### [YOUR INSTRUCTIONS]
Copy out exactly the lines spanning the line with "This screenshot has height=1192, width=962." to the line with "The width and height of the screenshot is (1366, 768).", inclusive, from the data underneath, with no pictures.
══ INFORMATION
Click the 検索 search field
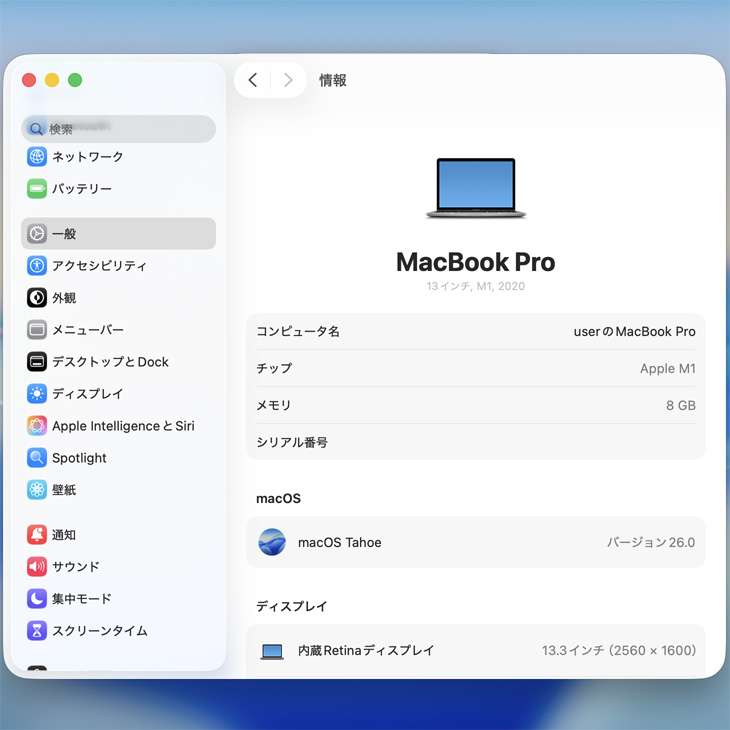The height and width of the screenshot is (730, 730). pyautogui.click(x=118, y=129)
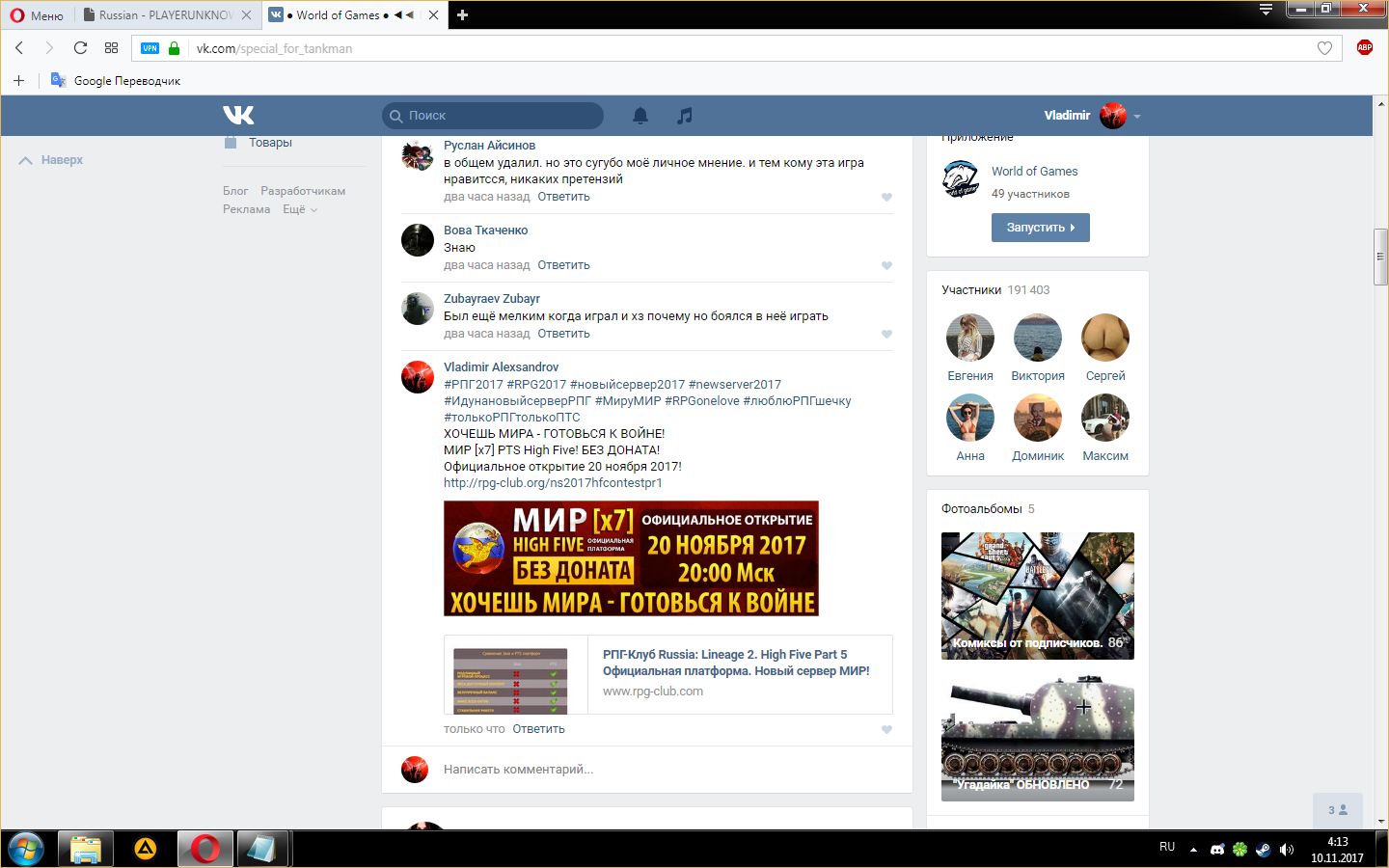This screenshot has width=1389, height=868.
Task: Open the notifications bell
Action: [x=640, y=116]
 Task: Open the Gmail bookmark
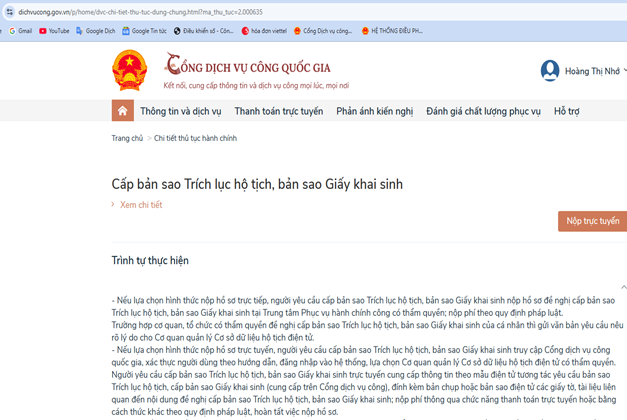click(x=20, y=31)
════
══ INFORMATION
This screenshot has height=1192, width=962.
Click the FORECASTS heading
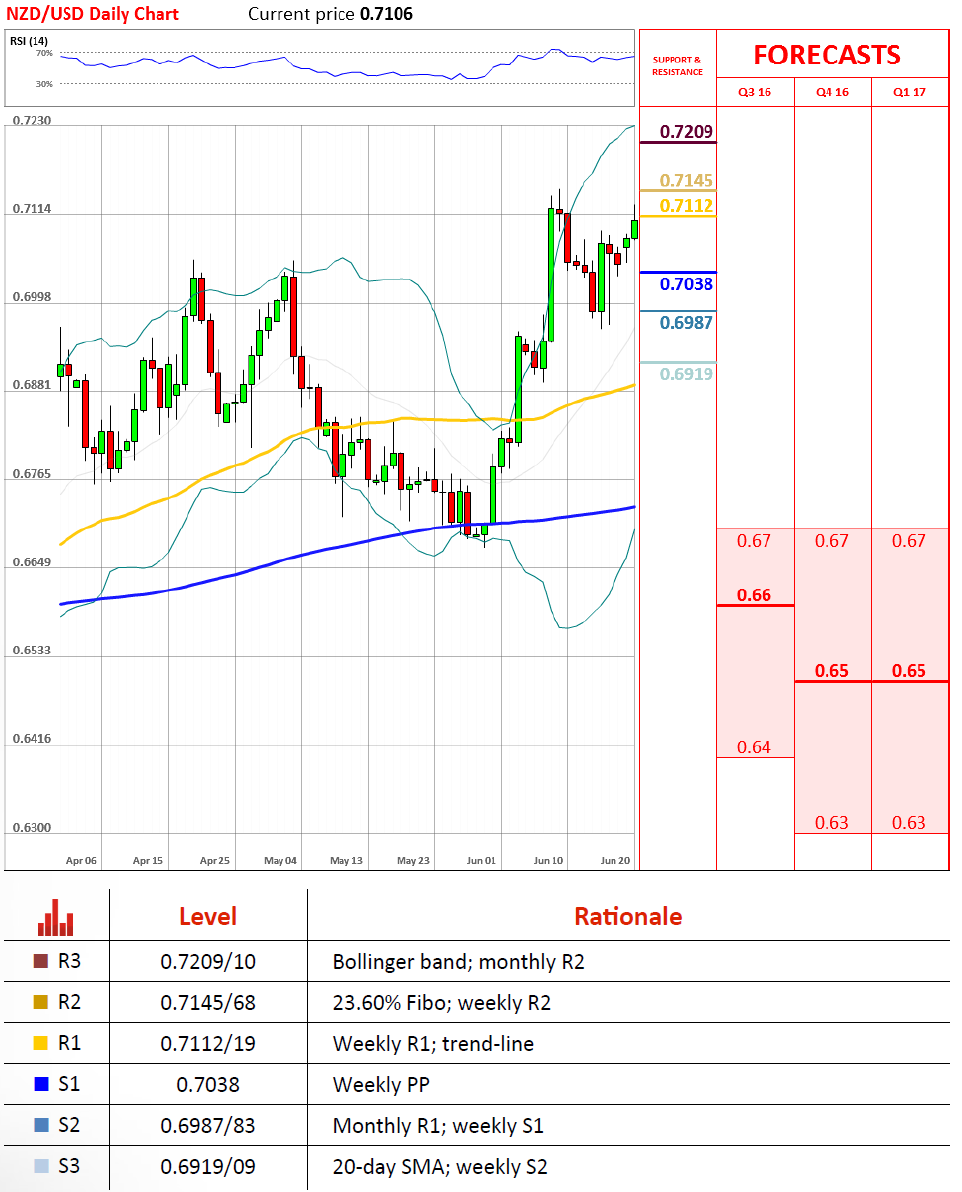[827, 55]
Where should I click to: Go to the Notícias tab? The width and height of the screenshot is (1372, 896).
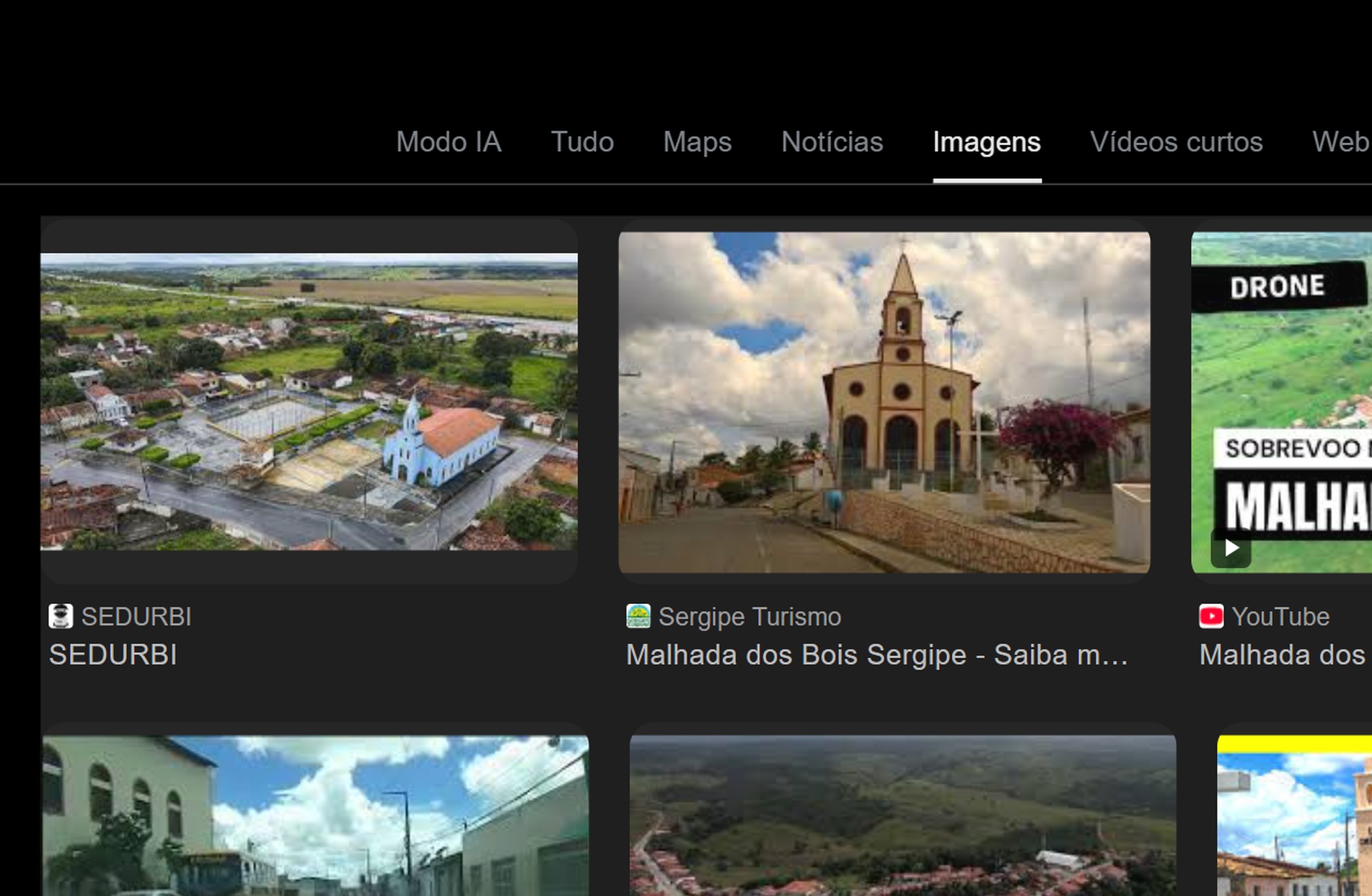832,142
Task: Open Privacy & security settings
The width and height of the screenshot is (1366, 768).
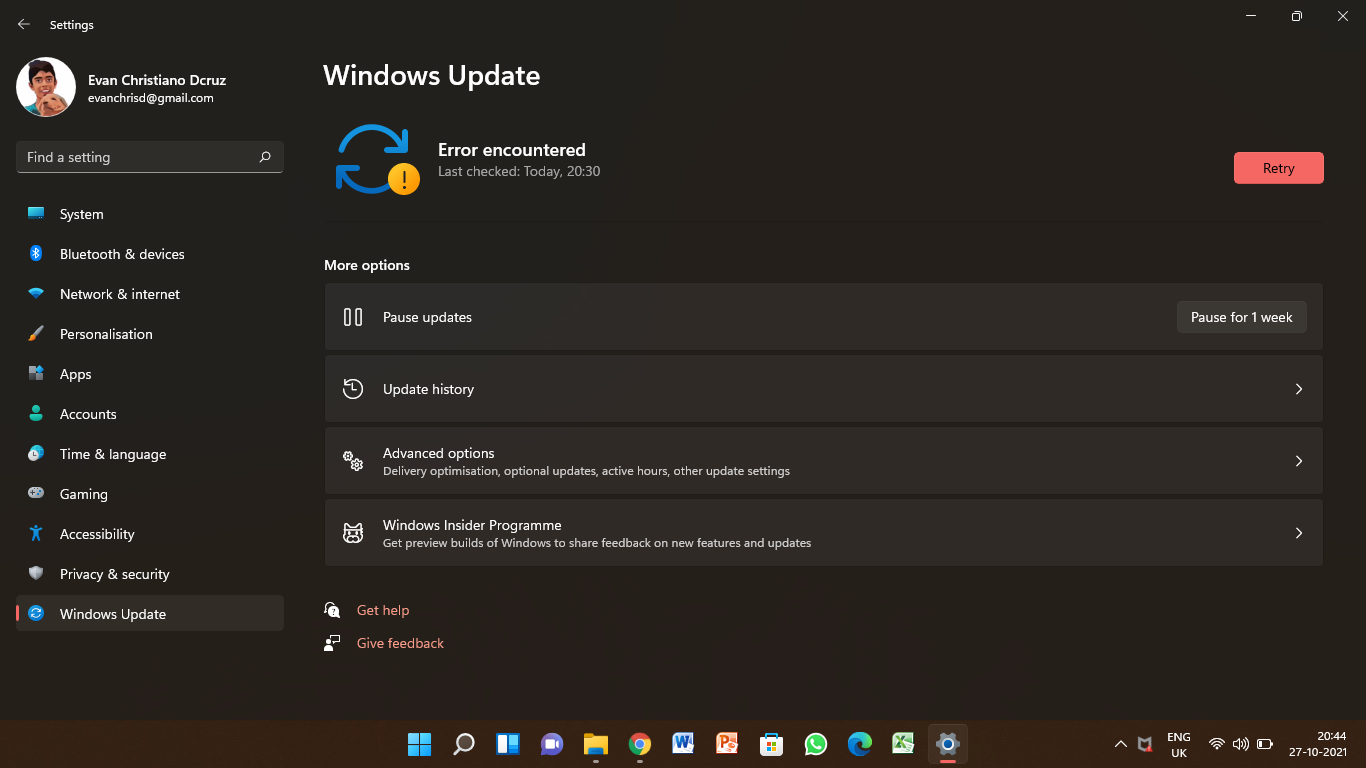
════
══ INFORMATION
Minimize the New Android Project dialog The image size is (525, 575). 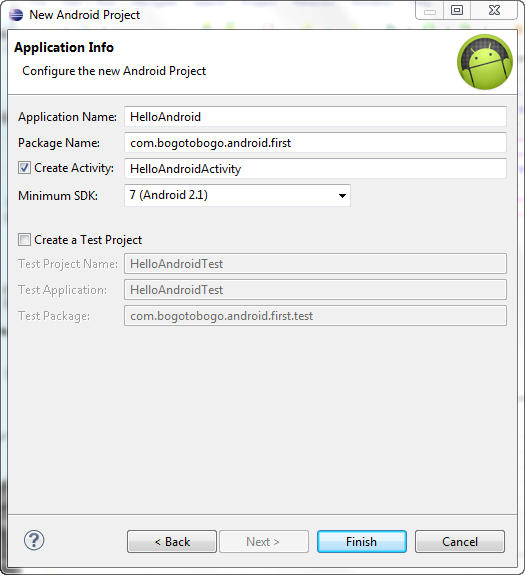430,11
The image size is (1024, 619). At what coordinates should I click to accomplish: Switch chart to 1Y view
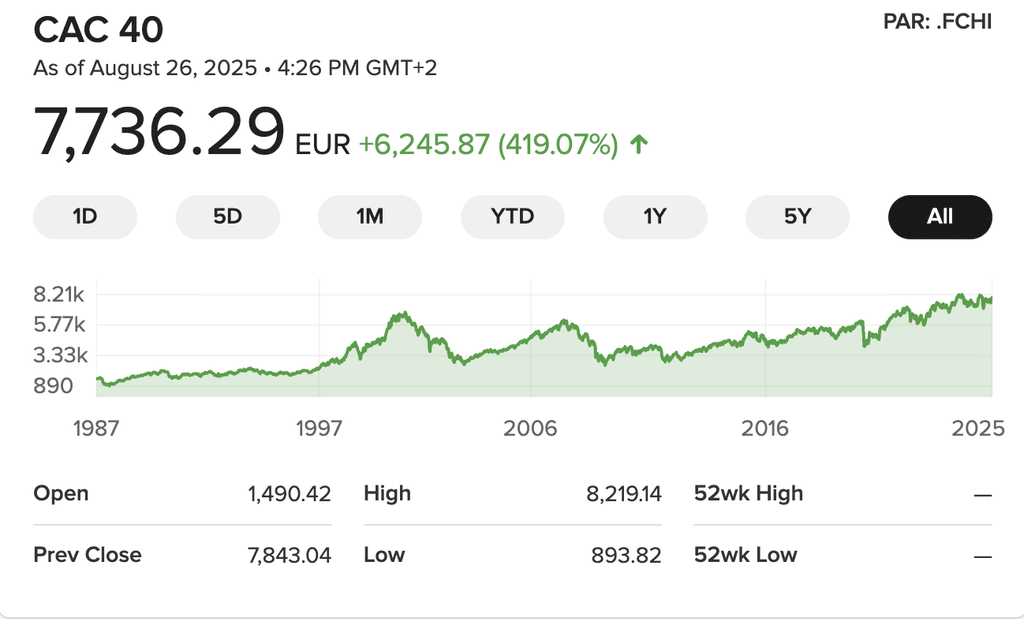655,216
════
### [TASK ANSWER]
This screenshot has height=1192, width=962.
Click the FORECASTS heading
[827, 55]
Where should I click to: Go to the Notícias tab? The width and height of the screenshot is (1372, 896).
832,142
Task: Open Privacy & security settings
The width and height of the screenshot is (1366, 768).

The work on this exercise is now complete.